The startup launched its first product running on the Lami API, the Griffin motor insurance app, in January 2020, and has since begun offering its service to B2B partners to streamline their insurance operations and distribute new age products. Abass said uptake has been positive.

“We have sold over 3,000 policies with Griffin and have signed contracts with distribution partners including Jumia and Standard Bank,” she said.

Lami, which charges a fee on each processed insurance policy, is fixing issues around the distribution of insurance, which it believes was being done incorrectly in the past, as well as the lack of technological infrastructure to facilitate the simple and quick distribution of insurance products at scale. 

“Lami is essentially the technological infrastructure that has been missing for the simple, easy and cost effective distribution of insurance products at mass scale. It simultaneously gives underwriters access to markets that they were unable to reach in the past,” said Abass.

The startup’s main competitors are insurance-as-a-service platforms such as Inclusivity Solutions, which focuses on-micro insurance and mostly distributes via telcos, and Genasys and TurnKey Africa, which sell software rather than operate an as-a-service model. Abass believes Lami stands apart from its competitors, and it is now looking for funding to help it grow.

“Since inception we have not raised any institutional funds or external investors until now. All previous  funds have come from the founders and one non-executive mentor to the business. We are currently raising our seed round with a portion already funded by angel investors and funds,” she said.

Lami also took on some grant capital recently, after it was one of the six African startups chosen by Catalyst Fund as part of the eighth cohort of its inclusive fintech accelerator. The selection will see the startup receive GBP80,000 (US$110,000) in grant capital, bespoke and expert-led venture building support from BFA Global, which manages Catalyst Fund, plus one-on-one connections with investors and corporate innovators that can help it scale.
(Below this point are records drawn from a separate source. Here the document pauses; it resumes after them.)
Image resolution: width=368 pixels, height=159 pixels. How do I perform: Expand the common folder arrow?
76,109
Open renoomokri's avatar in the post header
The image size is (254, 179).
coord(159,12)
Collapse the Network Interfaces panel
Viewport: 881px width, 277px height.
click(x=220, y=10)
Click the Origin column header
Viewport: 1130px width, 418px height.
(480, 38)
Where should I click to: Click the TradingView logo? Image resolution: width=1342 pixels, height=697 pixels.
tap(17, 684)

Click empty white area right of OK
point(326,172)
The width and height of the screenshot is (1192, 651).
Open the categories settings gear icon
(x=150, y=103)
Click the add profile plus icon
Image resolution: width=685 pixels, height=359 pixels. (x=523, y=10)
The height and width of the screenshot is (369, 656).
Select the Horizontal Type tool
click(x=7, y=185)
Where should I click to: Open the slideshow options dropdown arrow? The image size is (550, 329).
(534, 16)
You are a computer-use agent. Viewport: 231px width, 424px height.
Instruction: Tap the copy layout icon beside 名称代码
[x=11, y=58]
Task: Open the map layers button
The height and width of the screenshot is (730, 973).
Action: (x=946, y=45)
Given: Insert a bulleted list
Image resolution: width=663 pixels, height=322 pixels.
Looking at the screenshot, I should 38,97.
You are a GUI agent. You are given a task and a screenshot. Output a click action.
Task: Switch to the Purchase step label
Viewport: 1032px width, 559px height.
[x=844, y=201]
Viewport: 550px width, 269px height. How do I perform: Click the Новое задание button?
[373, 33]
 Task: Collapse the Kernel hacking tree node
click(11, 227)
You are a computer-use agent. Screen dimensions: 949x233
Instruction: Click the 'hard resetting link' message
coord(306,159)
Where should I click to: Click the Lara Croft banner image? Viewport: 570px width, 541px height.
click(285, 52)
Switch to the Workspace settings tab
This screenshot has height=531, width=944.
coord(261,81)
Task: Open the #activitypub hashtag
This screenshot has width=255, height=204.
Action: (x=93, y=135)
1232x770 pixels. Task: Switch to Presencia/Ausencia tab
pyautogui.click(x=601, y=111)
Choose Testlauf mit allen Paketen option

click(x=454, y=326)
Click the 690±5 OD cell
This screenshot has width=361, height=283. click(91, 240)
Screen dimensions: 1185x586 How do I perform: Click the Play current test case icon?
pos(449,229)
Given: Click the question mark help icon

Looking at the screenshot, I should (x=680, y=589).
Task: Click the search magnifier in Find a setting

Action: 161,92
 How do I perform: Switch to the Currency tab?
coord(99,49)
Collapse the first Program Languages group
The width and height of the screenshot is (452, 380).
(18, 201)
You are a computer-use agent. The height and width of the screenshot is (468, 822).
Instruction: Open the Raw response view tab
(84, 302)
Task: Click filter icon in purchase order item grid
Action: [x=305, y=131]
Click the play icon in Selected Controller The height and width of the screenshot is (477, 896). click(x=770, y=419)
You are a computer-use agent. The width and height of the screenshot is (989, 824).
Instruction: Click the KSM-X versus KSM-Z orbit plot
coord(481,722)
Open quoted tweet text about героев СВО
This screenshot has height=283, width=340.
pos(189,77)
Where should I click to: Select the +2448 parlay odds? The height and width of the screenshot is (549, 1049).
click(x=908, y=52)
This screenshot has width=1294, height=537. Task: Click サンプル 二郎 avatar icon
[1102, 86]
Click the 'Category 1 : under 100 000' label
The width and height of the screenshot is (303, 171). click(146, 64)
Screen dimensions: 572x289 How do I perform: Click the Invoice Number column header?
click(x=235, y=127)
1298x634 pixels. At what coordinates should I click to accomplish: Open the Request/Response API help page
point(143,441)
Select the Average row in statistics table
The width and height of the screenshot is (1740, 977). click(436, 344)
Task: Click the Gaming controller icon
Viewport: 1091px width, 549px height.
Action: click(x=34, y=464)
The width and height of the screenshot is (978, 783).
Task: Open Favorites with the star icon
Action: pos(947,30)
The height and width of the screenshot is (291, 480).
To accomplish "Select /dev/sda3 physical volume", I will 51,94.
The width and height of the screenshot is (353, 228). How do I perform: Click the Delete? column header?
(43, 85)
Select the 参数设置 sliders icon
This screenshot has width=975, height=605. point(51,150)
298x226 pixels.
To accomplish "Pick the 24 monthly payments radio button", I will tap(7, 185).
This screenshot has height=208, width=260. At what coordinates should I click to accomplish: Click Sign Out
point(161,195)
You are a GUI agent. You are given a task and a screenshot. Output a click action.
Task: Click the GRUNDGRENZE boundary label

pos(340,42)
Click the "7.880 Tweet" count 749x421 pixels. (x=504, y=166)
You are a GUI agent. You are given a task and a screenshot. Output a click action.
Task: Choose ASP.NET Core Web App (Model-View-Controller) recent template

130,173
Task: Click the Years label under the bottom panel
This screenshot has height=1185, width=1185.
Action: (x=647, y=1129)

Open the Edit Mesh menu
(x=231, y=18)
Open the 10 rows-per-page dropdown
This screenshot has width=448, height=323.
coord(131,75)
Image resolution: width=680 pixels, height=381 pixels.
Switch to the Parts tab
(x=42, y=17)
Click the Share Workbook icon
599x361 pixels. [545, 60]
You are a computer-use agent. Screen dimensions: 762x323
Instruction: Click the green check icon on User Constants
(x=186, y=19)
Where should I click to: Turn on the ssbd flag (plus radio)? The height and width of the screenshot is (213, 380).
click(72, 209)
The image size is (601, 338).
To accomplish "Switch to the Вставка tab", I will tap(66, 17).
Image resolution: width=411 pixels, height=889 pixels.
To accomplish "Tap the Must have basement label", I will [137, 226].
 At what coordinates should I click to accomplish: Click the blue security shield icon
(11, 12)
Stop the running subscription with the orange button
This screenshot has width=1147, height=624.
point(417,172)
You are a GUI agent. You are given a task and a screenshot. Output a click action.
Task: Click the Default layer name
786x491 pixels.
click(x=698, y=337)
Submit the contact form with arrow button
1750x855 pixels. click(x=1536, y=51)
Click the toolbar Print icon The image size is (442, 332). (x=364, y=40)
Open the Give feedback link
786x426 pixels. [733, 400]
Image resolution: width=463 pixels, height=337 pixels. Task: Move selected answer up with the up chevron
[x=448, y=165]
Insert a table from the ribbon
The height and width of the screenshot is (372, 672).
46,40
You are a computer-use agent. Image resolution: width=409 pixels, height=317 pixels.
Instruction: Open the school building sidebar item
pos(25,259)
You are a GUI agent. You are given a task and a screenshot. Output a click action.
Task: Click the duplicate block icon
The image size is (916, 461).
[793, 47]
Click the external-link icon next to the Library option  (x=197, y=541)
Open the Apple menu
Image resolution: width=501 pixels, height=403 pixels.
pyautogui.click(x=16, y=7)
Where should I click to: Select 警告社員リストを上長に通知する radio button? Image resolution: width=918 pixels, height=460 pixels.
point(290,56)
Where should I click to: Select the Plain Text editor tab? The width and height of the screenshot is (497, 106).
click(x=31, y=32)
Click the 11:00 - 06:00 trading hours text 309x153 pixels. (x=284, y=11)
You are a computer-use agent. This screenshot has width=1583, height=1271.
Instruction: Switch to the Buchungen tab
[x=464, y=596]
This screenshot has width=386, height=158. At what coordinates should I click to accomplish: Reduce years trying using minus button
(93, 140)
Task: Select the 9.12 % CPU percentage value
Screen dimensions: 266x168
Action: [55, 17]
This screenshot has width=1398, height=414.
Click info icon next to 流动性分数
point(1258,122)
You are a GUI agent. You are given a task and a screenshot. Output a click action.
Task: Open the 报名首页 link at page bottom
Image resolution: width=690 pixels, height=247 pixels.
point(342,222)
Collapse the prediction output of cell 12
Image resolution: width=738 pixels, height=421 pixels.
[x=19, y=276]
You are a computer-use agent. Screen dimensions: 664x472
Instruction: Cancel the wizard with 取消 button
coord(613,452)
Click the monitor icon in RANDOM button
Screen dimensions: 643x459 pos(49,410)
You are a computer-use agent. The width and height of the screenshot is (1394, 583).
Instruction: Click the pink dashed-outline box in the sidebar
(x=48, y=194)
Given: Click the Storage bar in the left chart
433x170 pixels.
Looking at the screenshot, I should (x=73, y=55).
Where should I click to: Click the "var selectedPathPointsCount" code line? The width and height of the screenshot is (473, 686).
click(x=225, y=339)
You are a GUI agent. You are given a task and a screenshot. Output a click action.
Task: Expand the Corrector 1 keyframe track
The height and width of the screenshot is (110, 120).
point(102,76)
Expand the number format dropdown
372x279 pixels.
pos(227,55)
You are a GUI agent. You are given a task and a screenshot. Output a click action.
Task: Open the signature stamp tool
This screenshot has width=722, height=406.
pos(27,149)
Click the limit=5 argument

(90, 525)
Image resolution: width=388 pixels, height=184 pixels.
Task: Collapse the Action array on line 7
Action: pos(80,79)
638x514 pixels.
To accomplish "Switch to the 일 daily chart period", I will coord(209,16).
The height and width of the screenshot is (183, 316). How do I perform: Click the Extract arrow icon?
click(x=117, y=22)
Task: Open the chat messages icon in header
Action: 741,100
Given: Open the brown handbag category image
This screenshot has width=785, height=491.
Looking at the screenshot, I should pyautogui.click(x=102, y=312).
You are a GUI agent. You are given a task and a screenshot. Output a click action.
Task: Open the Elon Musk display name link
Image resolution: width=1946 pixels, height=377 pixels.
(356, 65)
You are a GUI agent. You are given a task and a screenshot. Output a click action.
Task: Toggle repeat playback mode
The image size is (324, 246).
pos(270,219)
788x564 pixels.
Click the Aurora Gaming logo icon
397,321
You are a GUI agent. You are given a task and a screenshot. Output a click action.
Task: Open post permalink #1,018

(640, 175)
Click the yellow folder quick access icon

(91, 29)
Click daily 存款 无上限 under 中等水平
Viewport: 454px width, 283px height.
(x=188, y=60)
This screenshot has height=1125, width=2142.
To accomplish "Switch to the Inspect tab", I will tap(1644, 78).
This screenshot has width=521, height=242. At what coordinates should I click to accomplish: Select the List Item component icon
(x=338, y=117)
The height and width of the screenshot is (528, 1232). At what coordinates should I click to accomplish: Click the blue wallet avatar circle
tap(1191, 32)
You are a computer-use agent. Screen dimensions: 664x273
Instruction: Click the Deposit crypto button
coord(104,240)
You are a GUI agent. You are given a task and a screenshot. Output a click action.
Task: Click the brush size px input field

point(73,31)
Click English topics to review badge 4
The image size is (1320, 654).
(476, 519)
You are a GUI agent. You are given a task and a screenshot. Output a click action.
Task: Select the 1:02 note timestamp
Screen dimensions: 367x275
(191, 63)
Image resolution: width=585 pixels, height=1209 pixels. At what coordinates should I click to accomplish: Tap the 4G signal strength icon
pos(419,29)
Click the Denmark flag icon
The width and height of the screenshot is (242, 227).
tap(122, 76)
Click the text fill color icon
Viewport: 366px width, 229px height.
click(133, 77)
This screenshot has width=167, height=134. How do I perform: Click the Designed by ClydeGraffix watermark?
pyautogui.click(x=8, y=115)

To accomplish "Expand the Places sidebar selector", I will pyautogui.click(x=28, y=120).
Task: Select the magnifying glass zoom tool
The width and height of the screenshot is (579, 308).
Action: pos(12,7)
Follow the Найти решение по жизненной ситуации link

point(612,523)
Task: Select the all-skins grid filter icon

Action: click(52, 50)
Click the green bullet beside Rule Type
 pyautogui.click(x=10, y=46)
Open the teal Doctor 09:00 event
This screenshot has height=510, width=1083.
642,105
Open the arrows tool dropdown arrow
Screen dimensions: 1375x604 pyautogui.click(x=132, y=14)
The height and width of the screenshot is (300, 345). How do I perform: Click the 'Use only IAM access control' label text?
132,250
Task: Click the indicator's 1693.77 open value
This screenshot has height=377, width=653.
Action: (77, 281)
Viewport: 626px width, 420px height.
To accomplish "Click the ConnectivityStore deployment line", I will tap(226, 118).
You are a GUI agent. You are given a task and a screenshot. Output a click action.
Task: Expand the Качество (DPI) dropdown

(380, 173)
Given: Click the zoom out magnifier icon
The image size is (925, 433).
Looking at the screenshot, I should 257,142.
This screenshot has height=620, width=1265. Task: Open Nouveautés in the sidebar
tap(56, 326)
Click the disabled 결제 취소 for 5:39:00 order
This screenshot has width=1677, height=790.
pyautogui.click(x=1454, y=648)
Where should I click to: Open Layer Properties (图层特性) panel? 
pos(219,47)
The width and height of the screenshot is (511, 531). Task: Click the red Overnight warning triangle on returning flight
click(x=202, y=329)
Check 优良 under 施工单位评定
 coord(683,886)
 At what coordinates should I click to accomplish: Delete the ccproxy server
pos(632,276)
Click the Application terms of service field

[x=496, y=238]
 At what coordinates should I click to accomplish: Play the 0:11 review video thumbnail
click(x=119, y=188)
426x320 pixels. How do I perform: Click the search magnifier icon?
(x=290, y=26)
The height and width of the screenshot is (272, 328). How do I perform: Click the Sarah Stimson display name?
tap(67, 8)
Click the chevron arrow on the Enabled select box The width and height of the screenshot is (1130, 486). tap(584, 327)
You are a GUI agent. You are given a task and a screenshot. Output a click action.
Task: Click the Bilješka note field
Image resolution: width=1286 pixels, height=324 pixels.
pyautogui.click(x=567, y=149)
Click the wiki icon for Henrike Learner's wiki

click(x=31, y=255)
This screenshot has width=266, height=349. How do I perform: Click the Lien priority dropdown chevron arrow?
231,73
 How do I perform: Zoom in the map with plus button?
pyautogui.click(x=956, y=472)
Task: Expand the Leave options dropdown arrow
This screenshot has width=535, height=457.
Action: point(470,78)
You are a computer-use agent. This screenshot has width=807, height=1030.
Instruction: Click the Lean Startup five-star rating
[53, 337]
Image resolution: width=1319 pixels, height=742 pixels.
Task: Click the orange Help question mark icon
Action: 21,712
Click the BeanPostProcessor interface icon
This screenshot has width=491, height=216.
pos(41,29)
“Currently we are in Kenya but we hope to expand to the rest of East Africa and a few countries in West Africa soon,” Abass said.

The main hurdle faced by Lami in its short life so far has been the fact that there is a general distrust toward insurance. 

“I think this is one of the reasons insurance penetration still stands at less than three per cent across most developing countries, particularly those in Africa,” said Abass. 

“This is something we’re trying to change by transforming the journey and offering innovative products that meet the changing needs of individuals and those of new age businesses emerging across the continent.”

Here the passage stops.